Extracted data entries:
== Segment start ==

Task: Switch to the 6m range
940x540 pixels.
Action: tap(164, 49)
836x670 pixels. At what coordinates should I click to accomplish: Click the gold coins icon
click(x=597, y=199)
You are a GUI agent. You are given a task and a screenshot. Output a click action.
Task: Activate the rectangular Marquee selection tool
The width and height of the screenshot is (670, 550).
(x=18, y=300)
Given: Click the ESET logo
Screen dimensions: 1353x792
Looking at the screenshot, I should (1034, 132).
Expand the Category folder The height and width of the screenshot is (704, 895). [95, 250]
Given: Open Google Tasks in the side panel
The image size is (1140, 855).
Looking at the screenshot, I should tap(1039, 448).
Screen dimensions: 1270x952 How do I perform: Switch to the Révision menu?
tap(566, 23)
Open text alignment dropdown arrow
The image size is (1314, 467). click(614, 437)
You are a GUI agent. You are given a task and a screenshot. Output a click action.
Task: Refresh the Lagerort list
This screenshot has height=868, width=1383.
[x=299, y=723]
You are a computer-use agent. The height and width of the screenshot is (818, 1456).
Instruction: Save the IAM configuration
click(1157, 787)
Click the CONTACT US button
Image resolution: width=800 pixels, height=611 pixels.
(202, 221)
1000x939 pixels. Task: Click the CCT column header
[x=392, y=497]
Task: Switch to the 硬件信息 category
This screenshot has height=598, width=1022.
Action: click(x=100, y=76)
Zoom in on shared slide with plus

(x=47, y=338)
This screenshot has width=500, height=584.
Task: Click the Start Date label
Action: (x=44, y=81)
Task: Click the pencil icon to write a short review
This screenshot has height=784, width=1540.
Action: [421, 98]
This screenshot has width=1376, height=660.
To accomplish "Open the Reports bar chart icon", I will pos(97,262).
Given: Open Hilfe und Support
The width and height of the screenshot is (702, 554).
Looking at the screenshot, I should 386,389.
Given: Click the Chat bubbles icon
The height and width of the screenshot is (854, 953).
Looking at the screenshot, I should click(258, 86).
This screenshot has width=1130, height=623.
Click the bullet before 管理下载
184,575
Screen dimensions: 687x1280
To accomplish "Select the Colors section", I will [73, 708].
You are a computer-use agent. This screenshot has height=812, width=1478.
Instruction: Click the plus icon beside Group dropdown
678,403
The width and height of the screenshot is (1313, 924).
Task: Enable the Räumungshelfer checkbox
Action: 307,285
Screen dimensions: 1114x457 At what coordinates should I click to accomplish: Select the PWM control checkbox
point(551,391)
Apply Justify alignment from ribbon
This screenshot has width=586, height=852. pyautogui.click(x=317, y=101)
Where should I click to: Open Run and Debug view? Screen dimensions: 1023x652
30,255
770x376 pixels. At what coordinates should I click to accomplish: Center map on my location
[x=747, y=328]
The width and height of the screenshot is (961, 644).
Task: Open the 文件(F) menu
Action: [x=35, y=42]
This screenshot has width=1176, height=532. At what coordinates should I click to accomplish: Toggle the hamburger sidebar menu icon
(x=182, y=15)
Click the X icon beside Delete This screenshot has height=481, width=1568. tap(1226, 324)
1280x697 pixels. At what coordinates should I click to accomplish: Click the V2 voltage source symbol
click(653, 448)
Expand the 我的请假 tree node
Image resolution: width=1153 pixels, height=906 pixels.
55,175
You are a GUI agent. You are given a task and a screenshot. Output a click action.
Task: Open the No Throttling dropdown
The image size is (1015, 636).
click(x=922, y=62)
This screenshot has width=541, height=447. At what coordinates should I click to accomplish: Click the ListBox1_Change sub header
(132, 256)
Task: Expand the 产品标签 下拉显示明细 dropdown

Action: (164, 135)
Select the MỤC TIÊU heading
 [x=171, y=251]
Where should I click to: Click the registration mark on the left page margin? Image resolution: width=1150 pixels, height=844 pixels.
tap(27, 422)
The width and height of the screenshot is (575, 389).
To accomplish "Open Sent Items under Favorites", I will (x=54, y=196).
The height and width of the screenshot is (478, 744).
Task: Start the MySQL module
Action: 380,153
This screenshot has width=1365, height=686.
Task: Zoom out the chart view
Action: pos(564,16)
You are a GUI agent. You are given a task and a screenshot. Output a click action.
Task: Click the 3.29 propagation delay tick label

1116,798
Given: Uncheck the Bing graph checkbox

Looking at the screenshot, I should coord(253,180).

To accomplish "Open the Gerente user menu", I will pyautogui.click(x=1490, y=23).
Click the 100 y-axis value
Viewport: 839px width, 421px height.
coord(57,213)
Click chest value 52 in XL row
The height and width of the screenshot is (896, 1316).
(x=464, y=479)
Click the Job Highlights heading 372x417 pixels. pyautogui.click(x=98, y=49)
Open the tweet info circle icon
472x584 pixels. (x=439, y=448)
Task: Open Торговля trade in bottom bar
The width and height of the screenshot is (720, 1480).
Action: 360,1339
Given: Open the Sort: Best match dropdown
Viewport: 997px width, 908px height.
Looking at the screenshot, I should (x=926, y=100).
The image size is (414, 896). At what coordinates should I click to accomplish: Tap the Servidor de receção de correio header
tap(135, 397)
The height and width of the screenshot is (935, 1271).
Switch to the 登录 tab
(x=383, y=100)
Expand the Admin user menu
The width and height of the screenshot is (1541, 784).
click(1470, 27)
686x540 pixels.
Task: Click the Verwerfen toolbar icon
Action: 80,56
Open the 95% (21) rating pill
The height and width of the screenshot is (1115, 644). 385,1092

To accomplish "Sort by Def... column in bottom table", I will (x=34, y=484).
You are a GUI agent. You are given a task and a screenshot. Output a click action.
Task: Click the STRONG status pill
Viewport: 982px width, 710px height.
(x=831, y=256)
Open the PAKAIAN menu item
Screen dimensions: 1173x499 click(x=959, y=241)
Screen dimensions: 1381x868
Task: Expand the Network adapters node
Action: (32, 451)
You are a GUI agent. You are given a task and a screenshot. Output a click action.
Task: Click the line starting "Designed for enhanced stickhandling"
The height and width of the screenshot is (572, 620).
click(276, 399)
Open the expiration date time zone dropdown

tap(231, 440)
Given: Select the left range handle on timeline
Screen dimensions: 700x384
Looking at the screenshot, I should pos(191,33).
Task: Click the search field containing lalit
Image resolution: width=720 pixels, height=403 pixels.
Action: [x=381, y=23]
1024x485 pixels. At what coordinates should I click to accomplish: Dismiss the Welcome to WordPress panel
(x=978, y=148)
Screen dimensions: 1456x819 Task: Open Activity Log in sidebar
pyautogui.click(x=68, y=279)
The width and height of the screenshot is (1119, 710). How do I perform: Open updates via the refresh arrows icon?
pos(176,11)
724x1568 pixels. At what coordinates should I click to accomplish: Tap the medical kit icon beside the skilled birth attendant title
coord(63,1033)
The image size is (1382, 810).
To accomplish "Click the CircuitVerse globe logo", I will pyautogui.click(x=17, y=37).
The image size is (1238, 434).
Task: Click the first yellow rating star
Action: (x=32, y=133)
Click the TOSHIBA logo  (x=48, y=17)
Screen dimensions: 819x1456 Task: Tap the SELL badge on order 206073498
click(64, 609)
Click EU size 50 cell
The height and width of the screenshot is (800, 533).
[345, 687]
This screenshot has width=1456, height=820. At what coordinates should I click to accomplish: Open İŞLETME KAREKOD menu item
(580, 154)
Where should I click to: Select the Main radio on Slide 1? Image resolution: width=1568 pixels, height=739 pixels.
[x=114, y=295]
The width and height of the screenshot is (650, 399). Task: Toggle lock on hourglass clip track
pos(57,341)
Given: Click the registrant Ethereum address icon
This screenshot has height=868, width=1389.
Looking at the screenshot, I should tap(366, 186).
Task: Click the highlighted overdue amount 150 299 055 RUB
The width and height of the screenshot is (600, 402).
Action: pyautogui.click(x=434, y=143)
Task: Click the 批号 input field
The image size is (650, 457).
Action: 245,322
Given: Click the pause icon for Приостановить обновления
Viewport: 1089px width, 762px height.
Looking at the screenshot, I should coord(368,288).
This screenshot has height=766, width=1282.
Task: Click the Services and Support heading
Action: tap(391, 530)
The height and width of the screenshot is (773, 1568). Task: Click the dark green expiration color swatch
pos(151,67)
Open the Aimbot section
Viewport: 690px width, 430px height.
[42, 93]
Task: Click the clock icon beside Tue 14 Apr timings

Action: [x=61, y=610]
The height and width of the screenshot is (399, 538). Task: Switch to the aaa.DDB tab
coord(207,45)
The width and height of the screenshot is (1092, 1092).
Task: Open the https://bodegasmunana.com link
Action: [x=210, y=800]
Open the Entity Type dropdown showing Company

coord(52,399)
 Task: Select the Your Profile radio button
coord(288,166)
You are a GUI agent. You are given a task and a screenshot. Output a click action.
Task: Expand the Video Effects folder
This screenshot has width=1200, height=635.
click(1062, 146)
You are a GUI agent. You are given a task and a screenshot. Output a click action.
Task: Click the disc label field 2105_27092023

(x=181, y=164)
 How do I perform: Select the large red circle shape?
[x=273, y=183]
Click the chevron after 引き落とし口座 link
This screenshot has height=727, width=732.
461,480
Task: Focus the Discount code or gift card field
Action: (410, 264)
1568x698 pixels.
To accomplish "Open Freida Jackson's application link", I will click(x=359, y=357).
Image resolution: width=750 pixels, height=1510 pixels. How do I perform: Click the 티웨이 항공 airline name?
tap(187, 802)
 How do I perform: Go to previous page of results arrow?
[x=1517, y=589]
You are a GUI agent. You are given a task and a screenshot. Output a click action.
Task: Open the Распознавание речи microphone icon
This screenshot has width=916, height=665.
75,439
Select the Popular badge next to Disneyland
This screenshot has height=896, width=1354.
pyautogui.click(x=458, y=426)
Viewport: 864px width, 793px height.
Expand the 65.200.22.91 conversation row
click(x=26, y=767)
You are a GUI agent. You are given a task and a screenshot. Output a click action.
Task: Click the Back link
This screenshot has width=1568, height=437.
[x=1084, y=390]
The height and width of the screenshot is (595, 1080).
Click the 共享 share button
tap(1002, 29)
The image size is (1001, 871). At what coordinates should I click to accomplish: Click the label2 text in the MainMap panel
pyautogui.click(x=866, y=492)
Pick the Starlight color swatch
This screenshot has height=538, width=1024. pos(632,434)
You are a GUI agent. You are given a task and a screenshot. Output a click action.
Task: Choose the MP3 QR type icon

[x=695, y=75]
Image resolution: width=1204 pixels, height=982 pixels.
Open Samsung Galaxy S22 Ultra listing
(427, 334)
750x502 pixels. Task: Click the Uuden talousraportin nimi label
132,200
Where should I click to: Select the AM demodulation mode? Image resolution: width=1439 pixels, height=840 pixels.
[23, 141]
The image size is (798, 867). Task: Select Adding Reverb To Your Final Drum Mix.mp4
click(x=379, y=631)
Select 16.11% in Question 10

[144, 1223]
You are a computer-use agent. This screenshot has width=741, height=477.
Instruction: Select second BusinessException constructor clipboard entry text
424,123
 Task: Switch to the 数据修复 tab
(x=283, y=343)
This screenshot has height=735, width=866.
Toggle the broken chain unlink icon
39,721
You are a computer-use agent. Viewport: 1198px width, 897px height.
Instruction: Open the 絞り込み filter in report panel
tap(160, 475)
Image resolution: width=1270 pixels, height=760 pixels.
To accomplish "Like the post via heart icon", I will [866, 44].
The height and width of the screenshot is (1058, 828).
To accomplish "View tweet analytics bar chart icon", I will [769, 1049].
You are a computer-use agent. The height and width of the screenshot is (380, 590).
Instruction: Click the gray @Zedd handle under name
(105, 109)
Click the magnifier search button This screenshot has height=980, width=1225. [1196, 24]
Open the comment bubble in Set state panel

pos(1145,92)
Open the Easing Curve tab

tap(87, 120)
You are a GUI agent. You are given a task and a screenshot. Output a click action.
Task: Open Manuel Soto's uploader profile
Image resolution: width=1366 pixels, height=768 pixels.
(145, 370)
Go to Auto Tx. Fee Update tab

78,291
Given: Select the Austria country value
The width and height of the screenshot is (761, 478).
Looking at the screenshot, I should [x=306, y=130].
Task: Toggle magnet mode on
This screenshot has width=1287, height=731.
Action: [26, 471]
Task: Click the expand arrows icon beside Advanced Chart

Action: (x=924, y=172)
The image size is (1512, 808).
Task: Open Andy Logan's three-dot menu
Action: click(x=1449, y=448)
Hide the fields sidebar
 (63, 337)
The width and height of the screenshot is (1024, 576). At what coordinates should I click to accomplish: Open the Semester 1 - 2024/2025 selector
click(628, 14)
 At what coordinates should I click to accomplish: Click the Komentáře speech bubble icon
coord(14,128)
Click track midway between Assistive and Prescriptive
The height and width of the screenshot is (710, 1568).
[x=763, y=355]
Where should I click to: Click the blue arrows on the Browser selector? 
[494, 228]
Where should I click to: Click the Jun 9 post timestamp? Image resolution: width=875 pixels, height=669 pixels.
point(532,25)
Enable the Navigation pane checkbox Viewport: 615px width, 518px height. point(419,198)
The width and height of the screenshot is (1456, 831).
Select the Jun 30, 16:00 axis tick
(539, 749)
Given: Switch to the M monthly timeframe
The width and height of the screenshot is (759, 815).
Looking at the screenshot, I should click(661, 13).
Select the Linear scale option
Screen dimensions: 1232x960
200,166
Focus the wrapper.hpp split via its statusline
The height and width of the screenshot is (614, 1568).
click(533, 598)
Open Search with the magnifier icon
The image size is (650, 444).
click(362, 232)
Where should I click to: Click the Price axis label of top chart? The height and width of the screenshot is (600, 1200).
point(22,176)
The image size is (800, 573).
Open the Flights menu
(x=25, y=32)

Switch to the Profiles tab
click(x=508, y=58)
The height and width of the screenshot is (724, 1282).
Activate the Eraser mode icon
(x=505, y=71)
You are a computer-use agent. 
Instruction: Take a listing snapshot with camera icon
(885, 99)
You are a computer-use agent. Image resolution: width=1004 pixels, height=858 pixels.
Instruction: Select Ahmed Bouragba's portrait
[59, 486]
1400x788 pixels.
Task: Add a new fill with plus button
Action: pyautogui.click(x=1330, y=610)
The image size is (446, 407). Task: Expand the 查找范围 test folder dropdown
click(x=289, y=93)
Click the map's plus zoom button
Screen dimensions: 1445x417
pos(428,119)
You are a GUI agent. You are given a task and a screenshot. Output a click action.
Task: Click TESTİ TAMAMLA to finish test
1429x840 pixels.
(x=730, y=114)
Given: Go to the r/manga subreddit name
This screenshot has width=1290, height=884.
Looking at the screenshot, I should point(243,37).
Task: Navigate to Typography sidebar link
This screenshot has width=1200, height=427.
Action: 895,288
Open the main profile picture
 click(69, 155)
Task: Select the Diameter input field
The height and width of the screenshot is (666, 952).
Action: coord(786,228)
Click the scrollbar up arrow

== Segment end ==

- [WORK REQUEST]:
Reproduce the lines above, beginning at the line with "This screenshot has width=1130, height=623." and stopping after the line with "Click the X", exactly as they are.

- [EXERCISE ANSWER]:
This screenshot has width=1130, height=623.
Click the bullet before 管理下载
184,575
Screen dimensions: 687x1280
To accomplish "Select the Colors section", I will [73, 708].
You are a computer-use agent. This screenshot has height=812, width=1478.
Instruction: Click the plus icon beside Group dropdown
678,403
The width and height of the screenshot is (1313, 924).
Task: Enable the Räumungshelfer checkbox
Action: 307,285
Screen dimensions: 1114x457 At what coordinates should I click to accomplish: Select the PWM control checkbox
point(551,391)
Apply Justify alignment from ribbon
This screenshot has width=586, height=852. pyautogui.click(x=317, y=101)
Where should I click to: Open Run and Debug view? Screen dimensions: 1023x652
30,255
770x376 pixels. At what coordinates should I click to accomplish: Center map on my location
[x=747, y=328]
The width and height of the screenshot is (961, 644).
Task: Open the 文件(F) menu
Action: [x=35, y=42]
This screenshot has width=1176, height=532. At what coordinates should I click to accomplish: Toggle the hamburger sidebar menu icon
(x=182, y=15)
Click the X icon beside Delete This screenshot has height=481, width=1568. tap(1226, 324)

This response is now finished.